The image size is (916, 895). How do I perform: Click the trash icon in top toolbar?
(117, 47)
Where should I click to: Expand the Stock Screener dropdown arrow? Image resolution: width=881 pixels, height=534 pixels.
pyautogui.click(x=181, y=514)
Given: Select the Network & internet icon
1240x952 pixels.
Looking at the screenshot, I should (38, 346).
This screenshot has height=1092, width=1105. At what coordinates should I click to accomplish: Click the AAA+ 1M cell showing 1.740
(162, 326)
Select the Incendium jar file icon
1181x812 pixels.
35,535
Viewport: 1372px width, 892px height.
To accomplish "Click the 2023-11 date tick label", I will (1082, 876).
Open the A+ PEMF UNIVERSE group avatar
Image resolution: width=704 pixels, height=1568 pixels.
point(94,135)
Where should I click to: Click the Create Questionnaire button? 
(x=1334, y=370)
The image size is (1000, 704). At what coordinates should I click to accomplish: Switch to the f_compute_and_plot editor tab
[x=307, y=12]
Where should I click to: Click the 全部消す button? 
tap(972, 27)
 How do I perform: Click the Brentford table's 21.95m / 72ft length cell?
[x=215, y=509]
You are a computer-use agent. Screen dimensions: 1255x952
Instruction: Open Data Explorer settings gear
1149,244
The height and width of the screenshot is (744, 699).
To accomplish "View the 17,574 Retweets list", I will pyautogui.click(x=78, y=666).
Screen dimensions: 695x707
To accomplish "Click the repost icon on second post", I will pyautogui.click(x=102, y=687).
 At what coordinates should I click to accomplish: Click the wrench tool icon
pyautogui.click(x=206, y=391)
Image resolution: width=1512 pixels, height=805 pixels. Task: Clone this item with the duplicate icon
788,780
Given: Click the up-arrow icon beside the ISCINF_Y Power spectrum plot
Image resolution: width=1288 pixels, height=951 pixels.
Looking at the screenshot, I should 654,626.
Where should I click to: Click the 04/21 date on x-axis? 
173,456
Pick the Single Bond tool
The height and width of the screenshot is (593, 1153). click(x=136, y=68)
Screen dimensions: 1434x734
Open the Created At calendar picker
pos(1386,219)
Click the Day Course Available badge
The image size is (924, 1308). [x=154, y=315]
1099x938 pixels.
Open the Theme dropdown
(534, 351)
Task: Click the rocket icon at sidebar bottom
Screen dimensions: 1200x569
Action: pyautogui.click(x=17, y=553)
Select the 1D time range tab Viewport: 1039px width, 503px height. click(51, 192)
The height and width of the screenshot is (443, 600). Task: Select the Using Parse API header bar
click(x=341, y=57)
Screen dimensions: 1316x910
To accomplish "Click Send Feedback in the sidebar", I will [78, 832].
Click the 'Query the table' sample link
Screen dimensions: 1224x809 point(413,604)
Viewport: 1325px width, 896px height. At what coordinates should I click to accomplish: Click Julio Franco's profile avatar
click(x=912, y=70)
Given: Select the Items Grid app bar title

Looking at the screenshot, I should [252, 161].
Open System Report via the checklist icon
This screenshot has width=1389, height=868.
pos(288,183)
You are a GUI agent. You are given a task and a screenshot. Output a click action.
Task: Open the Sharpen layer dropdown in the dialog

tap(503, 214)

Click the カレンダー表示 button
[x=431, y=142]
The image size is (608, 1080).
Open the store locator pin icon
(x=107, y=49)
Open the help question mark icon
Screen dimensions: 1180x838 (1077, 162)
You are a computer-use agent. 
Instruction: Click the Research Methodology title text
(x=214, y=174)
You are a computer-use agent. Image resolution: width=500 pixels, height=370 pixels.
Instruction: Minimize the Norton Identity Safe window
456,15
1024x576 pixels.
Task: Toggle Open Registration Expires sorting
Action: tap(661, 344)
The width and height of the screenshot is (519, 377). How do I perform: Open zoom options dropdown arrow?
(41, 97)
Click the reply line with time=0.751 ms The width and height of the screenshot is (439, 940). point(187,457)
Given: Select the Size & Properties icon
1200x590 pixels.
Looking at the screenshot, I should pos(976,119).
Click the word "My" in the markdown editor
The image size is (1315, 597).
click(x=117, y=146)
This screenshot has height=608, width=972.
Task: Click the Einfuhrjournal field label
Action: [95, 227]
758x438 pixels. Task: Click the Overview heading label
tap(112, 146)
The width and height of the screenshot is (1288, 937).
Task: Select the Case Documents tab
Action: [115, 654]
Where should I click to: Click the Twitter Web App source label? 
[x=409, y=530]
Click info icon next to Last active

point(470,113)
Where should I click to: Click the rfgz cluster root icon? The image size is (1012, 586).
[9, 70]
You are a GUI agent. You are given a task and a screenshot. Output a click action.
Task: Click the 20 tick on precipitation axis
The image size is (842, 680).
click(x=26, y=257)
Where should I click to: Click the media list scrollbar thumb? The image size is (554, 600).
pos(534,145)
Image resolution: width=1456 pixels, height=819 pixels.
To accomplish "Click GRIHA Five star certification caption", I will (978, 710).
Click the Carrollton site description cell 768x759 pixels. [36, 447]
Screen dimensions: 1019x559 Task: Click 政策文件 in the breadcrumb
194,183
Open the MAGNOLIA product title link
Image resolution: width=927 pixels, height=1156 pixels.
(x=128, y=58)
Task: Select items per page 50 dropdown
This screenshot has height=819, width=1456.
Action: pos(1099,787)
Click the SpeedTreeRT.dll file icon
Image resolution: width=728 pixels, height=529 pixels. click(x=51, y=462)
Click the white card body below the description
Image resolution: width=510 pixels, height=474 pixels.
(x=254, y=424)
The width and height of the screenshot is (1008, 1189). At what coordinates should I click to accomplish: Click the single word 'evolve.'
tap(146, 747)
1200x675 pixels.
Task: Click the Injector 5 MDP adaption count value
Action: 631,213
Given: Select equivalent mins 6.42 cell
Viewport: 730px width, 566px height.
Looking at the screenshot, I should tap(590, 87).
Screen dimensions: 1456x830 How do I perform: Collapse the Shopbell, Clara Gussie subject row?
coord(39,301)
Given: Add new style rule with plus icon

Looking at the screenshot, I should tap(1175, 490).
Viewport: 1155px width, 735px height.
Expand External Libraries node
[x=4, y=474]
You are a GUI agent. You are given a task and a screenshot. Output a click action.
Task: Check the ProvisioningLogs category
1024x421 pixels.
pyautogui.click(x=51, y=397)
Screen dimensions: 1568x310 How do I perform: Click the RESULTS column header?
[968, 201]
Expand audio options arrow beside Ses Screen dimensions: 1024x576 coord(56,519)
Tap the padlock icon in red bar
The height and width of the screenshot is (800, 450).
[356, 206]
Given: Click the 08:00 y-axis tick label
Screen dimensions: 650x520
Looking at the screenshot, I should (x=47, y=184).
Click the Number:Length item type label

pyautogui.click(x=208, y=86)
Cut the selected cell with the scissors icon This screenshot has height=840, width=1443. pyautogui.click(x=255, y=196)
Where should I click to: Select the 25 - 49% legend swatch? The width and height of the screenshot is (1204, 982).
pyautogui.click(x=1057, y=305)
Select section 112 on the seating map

·····

**Instructions for the task:** Rewrite all of the data above as a numbered list, omitting any blank lines.

**Expected answer:**
1. The image size is (916, 895). How do I perform: Click the trash icon in top toolbar?
2. (117, 47)
3. Where should I click to: Expand the Stock Screener dropdown arrow? Image resolution: width=881 pixels, height=534 pixels.
4. pyautogui.click(x=181, y=514)
5. Given: Select the Network & internet icon
6. 1240x952 pixels.
7. Looking at the screenshot, I should (38, 346).
8. This screenshot has height=1092, width=1105. At what coordinates should I click to accomplish: Click the AAA+ 1M cell showing 1.740
9. (162, 326)
10. Select the Incendium jar file icon
11. 1181x812 pixels.
12. 35,535
13. Viewport: 1372px width, 892px height.
14. To accomplish "Click the 2023-11 date tick label", I will (1082, 876).
15. Open the A+ PEMF UNIVERSE group avatar
16. Image resolution: width=704 pixels, height=1568 pixels.
17. point(94,135)
18. Where should I click to: Click the Create Questionnaire button? 
19. (x=1334, y=370)
20. The image size is (1000, 704). At what coordinates should I click to accomplish: Switch to the f_compute_and_plot editor tab
21. [x=307, y=12]
22. Where should I click to: Click the 全部消す button? 
23. tap(972, 27)
24.  How do I perform: Click the Brentford table's 21.95m / 72ft length cell?
25. [x=215, y=509]
26. You are a computer-use agent. Screen dimensions: 1255x952
27. Instruction: Open Data Explorer settings gear
28. 1149,244
29. The height and width of the screenshot is (744, 699).
30. To accomplish "View the 17,574 Retweets list", I will pyautogui.click(x=78, y=666).
31. Screen dimensions: 695x707
32. To accomplish "Click the repost icon on second post", I will pyautogui.click(x=102, y=687).
33.  At what coordinates should I click to accomplish: Click the wrench tool icon
34. pyautogui.click(x=206, y=391)
35. Image resolution: width=1512 pixels, height=805 pixels. Task: Clone this item with the duplicate icon
36. 788,780
37. Given: Click the up-arrow icon beside the ISCINF_Y Power spectrum plot
38. Image resolution: width=1288 pixels, height=951 pixels.
39. Looking at the screenshot, I should 654,626.
40. Where should I click to: Click the 04/21 date on x-axis? 
41. 173,456
42. Pick the Single Bond tool
43. The height and width of the screenshot is (593, 1153). click(x=136, y=68)
44. Screen dimensions: 1434x734
45. Open the Created At calendar picker
46. pos(1386,219)
47. Click the Day Course Available badge
48. The image size is (924, 1308). [x=154, y=315]
49. 1099x938 pixels.
50. Open the Theme dropdown
51. (534, 351)
52. Task: Click the rocket icon at sidebar bottom
53. Screen dimensions: 1200x569
54. Action: pyautogui.click(x=17, y=553)
55. Select the 1D time range tab Viewport: 1039px width, 503px height. click(51, 192)
56. The height and width of the screenshot is (443, 600). Task: Select the Using Parse API header bar
57. click(x=341, y=57)
58. Screen dimensions: 1316x910
59. To accomplish "Click Send Feedback in the sidebar", I will [78, 832].
60. Click the 'Query the table' sample link
61. Screen dimensions: 1224x809 point(413,604)
62. Viewport: 1325px width, 896px height. At what coordinates should I click to accomplish: Click Julio Franco's profile avatar
63. click(x=912, y=70)
64. Given: Select the Items Grid app bar title
65. Looking at the screenshot, I should [252, 161].
66. Open System Report via the checklist icon
67. This screenshot has width=1389, height=868.
68. pos(288,183)
69. You are a GUI agent. You are given a task and a screenshot. Output a click action.
70. Task: Open the Sharpen layer dropdown in the dialog
71. tap(503, 214)
72. Click the カレンダー表示 button
73. [x=431, y=142]
74. The image size is (608, 1080).
75. Open the store locator pin icon
76. (x=107, y=49)
77. Open the help question mark icon
78. Screen dimensions: 1180x838 (1077, 162)
79. You are a computer-use agent. 
80. Instruction: Click the Research Methodology title text
81. (x=214, y=174)
82. You are a computer-use agent. Image resolution: width=500 pixels, height=370 pixels.
83. Instruction: Minimize the Norton Identity Safe window
84. 456,15
85. 1024x576 pixels.
86. Task: Toggle Open Registration Expires sorting
87. Action: tap(661, 344)
88. The width and height of the screenshot is (519, 377). How do I perform: Open zoom options dropdown arrow?
89. (41, 97)
90. Click the reply line with time=0.751 ms The width and height of the screenshot is (439, 940). point(187,457)
91. Given: Select the Size & Properties icon
92. 1200x590 pixels.
93. Looking at the screenshot, I should pos(976,119).
94. Click the word "My" in the markdown editor
95. The image size is (1315, 597).
96. click(x=117, y=146)
97. This screenshot has height=608, width=972.
98. Task: Click the Einfuhrjournal field label
99. Action: [95, 227]
100. 758x438 pixels. Task: Click the Overview heading label
101. tap(112, 146)
102. The width and height of the screenshot is (1288, 937).
103. Task: Select the Case Documents tab
104. Action: [115, 654]
105. Where should I click to: Click the Twitter Web App source label? 
106. [x=409, y=530]
107. Click info icon next to Last active
108. point(470,113)
109. Where should I click to: Click the rfgz cluster root icon? The image size is (1012, 586).
110. [9, 70]
111. You are a GUI agent. You are given a task and a screenshot. Output a click action.
112. Task: Click the 20 tick on precipitation axis
113. The image size is (842, 680).
114. click(x=26, y=257)
115. Where should I click to: Click the media list scrollbar thumb? The image size is (554, 600).
116. pos(534,145)
117. Image resolution: width=1456 pixels, height=819 pixels.
118. To accomplish "Click GRIHA Five star certification caption", I will (978, 710).
119. Click the Carrollton site description cell 768x759 pixels. [36, 447]
120. Screen dimensions: 1019x559 Task: Click 政策文件 in the breadcrumb
121. 194,183
122. Open the MAGNOLIA product title link
123. Image resolution: width=927 pixels, height=1156 pixels.
124. (x=128, y=58)
125. Task: Select items per page 50 dropdown
126. This screenshot has height=819, width=1456.
127. Action: pos(1099,787)
128. Click the SpeedTreeRT.dll file icon
129. Image resolution: width=728 pixels, height=529 pixels. click(x=51, y=462)
130. Click the white card body below the description
131. Image resolution: width=510 pixels, height=474 pixels.
132. (x=254, y=424)
133. The width and height of the screenshot is (1008, 1189). At what coordinates should I click to accomplish: Click the single word 'evolve.'
134. tap(146, 747)
135. 1200x675 pixels.
136. Task: Click the Injector 5 MDP adaption count value
137. Action: 631,213
138. Given: Select equivalent mins 6.42 cell
139. Viewport: 730px width, 566px height.
140. Looking at the screenshot, I should tap(590, 87).
141. Screen dimensions: 1456x830 How do I perform: Collapse the Shopbell, Clara Gussie subject row?
142. coord(39,301)
143. Given: Add new style rule with plus icon
144. Looking at the screenshot, I should tap(1175, 490).
145. Viewport: 1155px width, 735px height.
146. Expand External Libraries node
147. [x=4, y=474]
148. You are a GUI agent. You are given a task and a screenshot. Output a click action.
149. Task: Check the ProvisioningLogs category
150. 1024x421 pixels.
151. pyautogui.click(x=51, y=397)
152. Screen dimensions: 1568x310 How do I perform: Click the RESULTS column header?
153. [968, 201]
154. Expand audio options arrow beside Ses Screen dimensions: 1024x576 coord(56,519)
155. Tap the padlock icon in red bar
156. The height and width of the screenshot is (800, 450).
157. [356, 206]
158. Given: Click the 08:00 y-axis tick label
159. Screen dimensions: 650x520
160. Looking at the screenshot, I should (x=47, y=184).
161. Click the Number:Length item type label
162. pyautogui.click(x=208, y=86)
163. Cut the selected cell with the scissors icon This screenshot has height=840, width=1443. pyautogui.click(x=255, y=196)
164. Where should I click to: Select the 25 - 49% legend swatch? The width and height of the screenshot is (1204, 982).
165. pyautogui.click(x=1057, y=305)
166. Select section 112 on the seating map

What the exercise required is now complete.